WORK ITEM => In exact form, please repeat the records from their opening line down to the line with "You are a computer-use agent. Screen dimensions: 1280x720", including that line.

*** Opening INPUT RECORDS ***

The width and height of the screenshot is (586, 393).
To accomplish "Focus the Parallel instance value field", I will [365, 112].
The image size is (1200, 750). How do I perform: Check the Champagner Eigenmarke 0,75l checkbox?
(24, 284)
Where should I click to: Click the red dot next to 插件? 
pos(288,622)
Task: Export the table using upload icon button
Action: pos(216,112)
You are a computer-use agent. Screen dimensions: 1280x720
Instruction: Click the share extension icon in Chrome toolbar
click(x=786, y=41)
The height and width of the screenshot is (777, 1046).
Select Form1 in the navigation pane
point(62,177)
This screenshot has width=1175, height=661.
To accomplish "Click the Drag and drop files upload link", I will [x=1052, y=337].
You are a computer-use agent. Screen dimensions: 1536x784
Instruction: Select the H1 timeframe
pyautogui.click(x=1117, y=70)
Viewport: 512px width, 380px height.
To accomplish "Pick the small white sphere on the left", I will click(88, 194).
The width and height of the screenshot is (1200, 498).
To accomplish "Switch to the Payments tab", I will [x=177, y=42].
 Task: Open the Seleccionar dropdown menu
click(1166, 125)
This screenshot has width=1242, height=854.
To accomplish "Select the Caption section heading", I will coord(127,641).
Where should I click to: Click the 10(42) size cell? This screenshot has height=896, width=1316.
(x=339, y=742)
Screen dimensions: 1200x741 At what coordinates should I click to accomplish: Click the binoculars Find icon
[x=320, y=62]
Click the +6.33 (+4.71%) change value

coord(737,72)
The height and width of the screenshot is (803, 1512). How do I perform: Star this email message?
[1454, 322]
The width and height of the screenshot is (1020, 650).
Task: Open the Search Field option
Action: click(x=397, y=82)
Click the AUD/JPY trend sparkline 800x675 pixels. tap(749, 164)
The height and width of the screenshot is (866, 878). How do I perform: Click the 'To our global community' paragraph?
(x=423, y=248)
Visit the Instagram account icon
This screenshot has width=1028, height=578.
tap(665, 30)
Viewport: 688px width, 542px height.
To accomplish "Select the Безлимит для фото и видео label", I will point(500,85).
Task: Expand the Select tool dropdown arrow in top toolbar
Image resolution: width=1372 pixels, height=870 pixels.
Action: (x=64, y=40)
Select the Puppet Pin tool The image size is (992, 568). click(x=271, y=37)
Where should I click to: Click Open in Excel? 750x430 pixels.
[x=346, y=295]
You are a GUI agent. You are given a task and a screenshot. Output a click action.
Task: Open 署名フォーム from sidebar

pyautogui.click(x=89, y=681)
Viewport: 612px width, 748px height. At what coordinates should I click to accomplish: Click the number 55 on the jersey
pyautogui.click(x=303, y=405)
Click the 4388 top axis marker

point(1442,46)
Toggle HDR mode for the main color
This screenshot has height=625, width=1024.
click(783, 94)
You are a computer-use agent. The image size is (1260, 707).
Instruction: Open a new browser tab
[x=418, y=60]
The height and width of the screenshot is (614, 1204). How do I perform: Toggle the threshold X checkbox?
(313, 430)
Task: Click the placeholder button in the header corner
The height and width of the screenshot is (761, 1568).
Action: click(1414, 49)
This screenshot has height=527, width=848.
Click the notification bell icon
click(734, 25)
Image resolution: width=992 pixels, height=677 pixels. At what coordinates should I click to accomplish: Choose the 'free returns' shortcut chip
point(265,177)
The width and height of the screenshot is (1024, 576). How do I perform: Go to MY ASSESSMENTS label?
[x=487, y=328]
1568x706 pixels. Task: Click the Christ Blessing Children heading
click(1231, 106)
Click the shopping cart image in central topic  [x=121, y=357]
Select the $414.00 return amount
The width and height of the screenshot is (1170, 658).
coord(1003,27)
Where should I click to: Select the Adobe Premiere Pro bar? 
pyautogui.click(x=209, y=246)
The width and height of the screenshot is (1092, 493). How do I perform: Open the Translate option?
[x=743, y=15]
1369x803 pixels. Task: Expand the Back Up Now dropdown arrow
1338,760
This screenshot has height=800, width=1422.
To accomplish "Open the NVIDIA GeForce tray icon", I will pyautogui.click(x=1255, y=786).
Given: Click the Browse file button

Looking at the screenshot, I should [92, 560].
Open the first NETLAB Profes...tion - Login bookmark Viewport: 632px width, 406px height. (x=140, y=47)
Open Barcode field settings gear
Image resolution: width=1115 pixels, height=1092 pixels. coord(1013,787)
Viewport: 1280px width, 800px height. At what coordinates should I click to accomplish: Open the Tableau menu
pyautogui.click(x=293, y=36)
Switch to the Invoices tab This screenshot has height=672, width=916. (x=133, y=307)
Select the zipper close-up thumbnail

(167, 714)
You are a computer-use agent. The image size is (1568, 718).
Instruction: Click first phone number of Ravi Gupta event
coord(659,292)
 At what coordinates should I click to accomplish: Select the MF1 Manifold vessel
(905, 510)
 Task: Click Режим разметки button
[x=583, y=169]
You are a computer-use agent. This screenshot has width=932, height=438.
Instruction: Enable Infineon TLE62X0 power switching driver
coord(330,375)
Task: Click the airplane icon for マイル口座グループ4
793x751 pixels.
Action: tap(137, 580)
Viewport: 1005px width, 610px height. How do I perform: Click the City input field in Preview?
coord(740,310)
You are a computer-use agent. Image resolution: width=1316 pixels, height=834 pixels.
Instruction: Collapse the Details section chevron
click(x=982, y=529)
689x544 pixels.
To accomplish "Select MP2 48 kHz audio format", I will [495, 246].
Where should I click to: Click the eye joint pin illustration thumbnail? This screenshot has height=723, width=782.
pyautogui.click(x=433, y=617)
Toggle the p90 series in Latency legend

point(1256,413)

*** Closing INPUT RECORDS ***

SOLUTION TO THIS EXERCISE =>
The width and height of the screenshot is (586, 393).
To accomplish "Focus the Parallel instance value field", I will [365, 112].
The image size is (1200, 750). How do I perform: Check the Champagner Eigenmarke 0,75l checkbox?
(24, 284)
Where should I click to: Click the red dot next to 插件? 
pos(288,622)
Task: Export the table using upload icon button
Action: pos(216,112)
You are a computer-use agent. Screen dimensions: 1280x720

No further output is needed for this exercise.